It even includes the pen used by Sir Edward Carson to sign the Ulster Covenant.
Many of the objects are directly connected to key events and personalities associated with the historic signing, like Carson, John Redmond, Fred Crawford and James Connolly.
It is part of the 'The Ulster Crisis: Irish Home Rule and the Ulster Covenant 'exhibit, which looks at unionist and nationalist politics of the time in the context of the wider world and contemporary issues, such as the changing role of women and workers' rights.
William Blair of National Museums NI said: "The exhibition marks, not only the centenary of the signing of the Ulster Covenant, but also examines the much broader political and cultural context of this remarkable era leading up to the start of the First World War.

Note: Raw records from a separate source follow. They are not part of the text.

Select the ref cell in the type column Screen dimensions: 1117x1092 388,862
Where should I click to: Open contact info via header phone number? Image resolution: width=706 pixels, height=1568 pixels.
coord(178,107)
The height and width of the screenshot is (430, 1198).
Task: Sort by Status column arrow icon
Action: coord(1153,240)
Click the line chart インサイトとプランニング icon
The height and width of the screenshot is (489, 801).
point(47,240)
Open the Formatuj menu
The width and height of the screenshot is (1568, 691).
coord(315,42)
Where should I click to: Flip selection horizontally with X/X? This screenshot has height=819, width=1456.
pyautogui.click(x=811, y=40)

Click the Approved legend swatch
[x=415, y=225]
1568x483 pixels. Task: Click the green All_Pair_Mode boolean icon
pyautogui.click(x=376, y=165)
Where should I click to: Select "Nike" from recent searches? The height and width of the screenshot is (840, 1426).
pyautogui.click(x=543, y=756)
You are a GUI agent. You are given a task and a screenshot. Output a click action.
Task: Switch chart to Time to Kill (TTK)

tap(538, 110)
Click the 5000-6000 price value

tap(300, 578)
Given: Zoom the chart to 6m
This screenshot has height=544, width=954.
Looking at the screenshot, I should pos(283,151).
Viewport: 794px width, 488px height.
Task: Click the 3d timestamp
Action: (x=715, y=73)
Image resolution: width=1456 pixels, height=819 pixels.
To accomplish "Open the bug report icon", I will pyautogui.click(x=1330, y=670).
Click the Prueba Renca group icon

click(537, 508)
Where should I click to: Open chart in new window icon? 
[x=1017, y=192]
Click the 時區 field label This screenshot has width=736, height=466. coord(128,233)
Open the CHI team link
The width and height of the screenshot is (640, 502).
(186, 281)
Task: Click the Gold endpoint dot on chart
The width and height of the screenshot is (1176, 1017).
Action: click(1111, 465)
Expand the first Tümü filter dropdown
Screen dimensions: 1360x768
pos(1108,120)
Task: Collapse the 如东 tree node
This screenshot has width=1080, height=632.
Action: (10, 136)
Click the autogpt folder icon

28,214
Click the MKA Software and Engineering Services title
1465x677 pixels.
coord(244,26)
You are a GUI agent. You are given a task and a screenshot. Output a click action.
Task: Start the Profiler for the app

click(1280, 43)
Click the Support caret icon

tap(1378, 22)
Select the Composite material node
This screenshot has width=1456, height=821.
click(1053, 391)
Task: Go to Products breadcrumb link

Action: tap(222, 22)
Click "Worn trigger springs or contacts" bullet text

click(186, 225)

"Highlights include an original copy of the Scottish Solemn League and Covenant of 1643 (an inspiration for the 1912 Ulster Covenant), a ticket for a pro-Home Rule meeting at Celtic Park attended by Winston Churchill and John Redmond, as well as the only surviving poster of the Proclamation signalling the establishment of an Ulster Provisional Government should Home Rule become law."
Meanwhile a celebration will take place in the grounds of Stormont on Sunday 29 September to mark the centenary of the Ulster Covenant.
The Orange Order said it expects thousands of people to gather for the event in east Belfast following a parade through the city, with music, games and entertainment put on.
Grand Master of the Grand Orange Lodge of Ireland, Edward Stevenson said: "We expect the event on September 29 to be an occasion to remember and one worthy of the centenary.
"In our view, the Covenant anniversary will be about commemorating our forefathers and their belief in common values enshrined in the Union. We look forward to coming together as a community to do so."
The display at the Ulster Museum will run until 2014.